Performance data will come when the changes are ready...

* dumps layout of used VPM per kernel * rewrites Emulator to handle VPM configuration per QPU * fixes bug in eliminaion of bit operations * fixes bug mapping IR operations to machine code * fixed bug mapping volatile parameters to read-only parameters * Emulator now tracks TMU read per TMU See #113

Memory access is now mapped in following steps: * Determine prefered and fall-back lowering type per memory area * Check whether lowering type can be applied, reserve resources * Map all memory access to specified lowering level Also disables combining of VPM/DMA writes/reads for now. See #113 Effects (test-emulator, last 2 commits): Instructions: 45160 to 45779 (+1%) Cycles: 659247 to 661193 (+0.2%) Mutex waits: 282551 to 281459 (-0.3%)

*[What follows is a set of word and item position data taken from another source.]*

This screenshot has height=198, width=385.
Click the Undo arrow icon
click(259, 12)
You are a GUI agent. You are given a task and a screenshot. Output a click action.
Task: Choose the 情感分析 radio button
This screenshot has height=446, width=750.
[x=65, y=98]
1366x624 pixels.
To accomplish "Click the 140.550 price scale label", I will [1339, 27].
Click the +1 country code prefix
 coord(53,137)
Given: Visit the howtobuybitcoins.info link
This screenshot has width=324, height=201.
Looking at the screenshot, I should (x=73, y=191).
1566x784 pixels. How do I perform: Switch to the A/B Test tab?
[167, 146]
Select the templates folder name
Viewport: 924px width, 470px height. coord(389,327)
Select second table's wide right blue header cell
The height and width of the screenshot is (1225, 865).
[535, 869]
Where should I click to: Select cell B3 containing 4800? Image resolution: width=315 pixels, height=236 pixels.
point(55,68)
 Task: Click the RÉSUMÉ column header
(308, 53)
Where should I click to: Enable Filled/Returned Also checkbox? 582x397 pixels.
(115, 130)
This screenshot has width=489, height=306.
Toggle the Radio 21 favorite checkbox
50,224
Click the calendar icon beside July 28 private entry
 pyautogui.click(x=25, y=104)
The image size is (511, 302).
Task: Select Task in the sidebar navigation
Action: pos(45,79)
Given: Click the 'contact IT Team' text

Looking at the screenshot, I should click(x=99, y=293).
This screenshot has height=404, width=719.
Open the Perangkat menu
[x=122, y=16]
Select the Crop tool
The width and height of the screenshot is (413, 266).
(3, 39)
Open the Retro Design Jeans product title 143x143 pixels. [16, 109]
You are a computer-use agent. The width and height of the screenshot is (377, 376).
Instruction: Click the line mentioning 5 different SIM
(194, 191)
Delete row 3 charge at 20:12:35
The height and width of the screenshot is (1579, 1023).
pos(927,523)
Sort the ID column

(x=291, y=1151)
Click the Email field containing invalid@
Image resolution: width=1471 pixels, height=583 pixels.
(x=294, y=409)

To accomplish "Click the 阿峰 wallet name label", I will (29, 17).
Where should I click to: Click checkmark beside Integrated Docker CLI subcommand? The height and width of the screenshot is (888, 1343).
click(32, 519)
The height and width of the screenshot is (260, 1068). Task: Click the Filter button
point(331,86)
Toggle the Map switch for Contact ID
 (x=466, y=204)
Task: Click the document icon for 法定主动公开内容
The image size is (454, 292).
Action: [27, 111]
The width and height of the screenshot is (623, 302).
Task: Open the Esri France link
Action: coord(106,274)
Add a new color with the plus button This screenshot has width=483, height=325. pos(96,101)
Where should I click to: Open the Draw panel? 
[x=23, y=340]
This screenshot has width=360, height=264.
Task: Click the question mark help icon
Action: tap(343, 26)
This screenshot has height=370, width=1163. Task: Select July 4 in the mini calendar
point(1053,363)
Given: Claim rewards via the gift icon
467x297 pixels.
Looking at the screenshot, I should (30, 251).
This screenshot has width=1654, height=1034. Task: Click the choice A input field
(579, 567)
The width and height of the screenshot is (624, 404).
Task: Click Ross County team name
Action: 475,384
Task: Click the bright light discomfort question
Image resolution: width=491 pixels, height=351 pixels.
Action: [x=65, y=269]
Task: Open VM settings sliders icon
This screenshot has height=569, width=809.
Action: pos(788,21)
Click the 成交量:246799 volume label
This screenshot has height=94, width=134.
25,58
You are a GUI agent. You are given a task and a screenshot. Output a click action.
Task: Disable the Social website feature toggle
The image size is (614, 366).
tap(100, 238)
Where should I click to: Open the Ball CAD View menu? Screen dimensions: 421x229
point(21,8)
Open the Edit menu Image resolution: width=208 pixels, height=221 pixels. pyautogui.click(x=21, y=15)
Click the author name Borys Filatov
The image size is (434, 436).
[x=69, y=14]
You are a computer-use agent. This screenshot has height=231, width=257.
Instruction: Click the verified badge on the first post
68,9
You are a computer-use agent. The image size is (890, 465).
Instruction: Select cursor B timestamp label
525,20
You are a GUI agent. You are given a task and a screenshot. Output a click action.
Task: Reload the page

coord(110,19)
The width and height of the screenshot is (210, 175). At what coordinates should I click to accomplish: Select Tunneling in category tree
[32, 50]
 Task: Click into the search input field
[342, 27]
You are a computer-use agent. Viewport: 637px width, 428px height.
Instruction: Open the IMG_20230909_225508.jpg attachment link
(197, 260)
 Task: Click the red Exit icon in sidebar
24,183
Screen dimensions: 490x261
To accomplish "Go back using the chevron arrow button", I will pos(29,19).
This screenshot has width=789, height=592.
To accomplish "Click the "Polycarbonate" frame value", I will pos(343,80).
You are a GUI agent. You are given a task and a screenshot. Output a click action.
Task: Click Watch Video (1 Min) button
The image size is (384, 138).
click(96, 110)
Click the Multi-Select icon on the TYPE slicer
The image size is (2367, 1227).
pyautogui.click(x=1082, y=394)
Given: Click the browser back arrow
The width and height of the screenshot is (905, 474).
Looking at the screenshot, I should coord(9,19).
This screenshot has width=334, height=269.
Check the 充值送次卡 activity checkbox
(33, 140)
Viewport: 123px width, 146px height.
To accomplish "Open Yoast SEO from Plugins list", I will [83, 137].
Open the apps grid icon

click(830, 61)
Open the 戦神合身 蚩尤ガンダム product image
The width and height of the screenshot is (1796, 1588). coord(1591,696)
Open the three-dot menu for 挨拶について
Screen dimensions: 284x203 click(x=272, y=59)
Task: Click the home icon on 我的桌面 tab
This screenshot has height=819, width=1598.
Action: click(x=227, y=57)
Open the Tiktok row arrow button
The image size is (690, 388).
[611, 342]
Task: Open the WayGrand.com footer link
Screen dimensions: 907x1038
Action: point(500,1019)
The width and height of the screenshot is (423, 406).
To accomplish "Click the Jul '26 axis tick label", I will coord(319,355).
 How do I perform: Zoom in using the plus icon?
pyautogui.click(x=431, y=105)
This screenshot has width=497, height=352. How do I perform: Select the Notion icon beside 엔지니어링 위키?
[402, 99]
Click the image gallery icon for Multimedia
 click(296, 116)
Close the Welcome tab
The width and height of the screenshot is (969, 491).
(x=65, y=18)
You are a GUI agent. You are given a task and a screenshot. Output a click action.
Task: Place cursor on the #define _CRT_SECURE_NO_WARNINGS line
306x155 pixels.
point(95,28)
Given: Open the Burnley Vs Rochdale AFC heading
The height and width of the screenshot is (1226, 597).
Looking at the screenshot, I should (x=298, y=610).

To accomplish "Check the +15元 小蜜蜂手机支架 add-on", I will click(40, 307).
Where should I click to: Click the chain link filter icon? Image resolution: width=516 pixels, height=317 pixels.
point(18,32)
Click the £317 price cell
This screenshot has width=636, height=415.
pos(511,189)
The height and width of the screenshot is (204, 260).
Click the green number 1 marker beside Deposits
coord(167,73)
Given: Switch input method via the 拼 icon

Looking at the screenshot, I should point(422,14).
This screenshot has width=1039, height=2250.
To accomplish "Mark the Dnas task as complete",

This changes allows us to remove mutex locks from "direct" memory access. See #113

* dumps layout of used VPM per kernel * rewrites Emulator to handle VPM configuration per QPU * fixes bug in eliminaion of bit operations * fixes bug mapping IR operations to machine code * fixed bug mapping volatile parameters to read-only parameters * Emulator now tracks TMU read per TMU See #113

Memory access is now mapped in following steps: * Determine prefered and fall-back lowering type per memory area * Check whether lowering type can be applied, reserve resources * Map all memory access to specified lowering level Also disables combining of VPM/DMA writes/reads for now. See #113 Effects (test-emulator, last 2 commits): Instructions: 45160 to 45779 (+1%) Cycles: 659247 to 661193 (+0.2%) Mutex waits: 282551 to 281459 (-0.3%)

This changes allows us to remove mutex locks from "direct" memory access. See #113

This version will only combine writing of same setup values, where possible. The full version is also removed, since it will anyway become obsolete with VPM cached memory (see #113). Effects (test-emulator): Instructions: 52511 to 49793 (-5%) Cycles: 644891 to 641680 (-0.5%) Total time (in ms): 62869 to 58456 (-7%)

doe300 · 2018-11-12T18:00:00Z

Linking #86 to be checked for performance/correctness and close.